──────── GIVEN INFORMATION ────────
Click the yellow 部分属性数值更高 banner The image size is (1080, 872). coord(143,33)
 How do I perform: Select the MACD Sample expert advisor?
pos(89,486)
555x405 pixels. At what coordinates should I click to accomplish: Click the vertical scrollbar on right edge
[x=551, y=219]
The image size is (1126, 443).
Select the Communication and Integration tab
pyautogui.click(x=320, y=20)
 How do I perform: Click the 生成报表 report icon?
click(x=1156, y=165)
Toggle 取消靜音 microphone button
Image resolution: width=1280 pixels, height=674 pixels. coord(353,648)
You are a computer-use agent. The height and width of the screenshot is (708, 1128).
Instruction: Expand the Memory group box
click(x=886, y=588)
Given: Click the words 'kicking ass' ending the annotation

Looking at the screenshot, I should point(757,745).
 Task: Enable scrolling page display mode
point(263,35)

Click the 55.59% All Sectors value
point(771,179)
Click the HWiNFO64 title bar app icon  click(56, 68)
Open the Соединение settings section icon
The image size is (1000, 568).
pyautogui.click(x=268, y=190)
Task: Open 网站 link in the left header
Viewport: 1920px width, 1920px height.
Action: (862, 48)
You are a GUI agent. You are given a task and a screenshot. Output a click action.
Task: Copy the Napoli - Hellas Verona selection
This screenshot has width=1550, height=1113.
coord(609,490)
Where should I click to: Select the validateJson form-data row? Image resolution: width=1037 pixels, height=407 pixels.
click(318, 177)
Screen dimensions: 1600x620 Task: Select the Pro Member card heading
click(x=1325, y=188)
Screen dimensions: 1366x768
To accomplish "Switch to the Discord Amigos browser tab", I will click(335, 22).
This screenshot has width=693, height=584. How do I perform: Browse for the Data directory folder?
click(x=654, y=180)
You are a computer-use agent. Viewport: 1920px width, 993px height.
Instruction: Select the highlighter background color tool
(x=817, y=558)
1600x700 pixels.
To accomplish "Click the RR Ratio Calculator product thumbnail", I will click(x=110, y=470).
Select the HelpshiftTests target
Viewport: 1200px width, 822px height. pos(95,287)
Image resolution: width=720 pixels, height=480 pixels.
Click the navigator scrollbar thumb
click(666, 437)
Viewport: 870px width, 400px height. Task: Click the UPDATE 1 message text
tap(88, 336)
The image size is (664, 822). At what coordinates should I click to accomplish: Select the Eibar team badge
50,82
────────
Within the data above, the span starting at the line containing "Click the HWiNFO64" and ending at the line containing "You are a computer-use agent. Viewport: 1920px" is to be retyped exactly, with no other lines.

SOLUTION TO THE EXERCISE:
Click the HWiNFO64 title bar app icon  click(56, 68)
Open the Соединение settings section icon
The image size is (1000, 568).
pyautogui.click(x=268, y=190)
Task: Open 网站 link in the left header
Viewport: 1920px width, 1920px height.
Action: (862, 48)
You are a GUI agent. You are given a task and a screenshot. Output a click action.
Task: Copy the Napoli - Hellas Verona selection
This screenshot has width=1550, height=1113.
coord(609,490)
Where should I click to: Select the validateJson form-data row? Image resolution: width=1037 pixels, height=407 pixels.
click(318, 177)
Screen dimensions: 1600x620 Task: Select the Pro Member card heading
click(x=1325, y=188)
Screen dimensions: 1366x768
To accomplish "Switch to the Discord Amigos browser tab", I will click(335, 22).
This screenshot has width=693, height=584. How do I perform: Browse for the Data directory folder?
click(x=654, y=180)
You are a computer-use agent. Viewport: 1920px width, 993px height.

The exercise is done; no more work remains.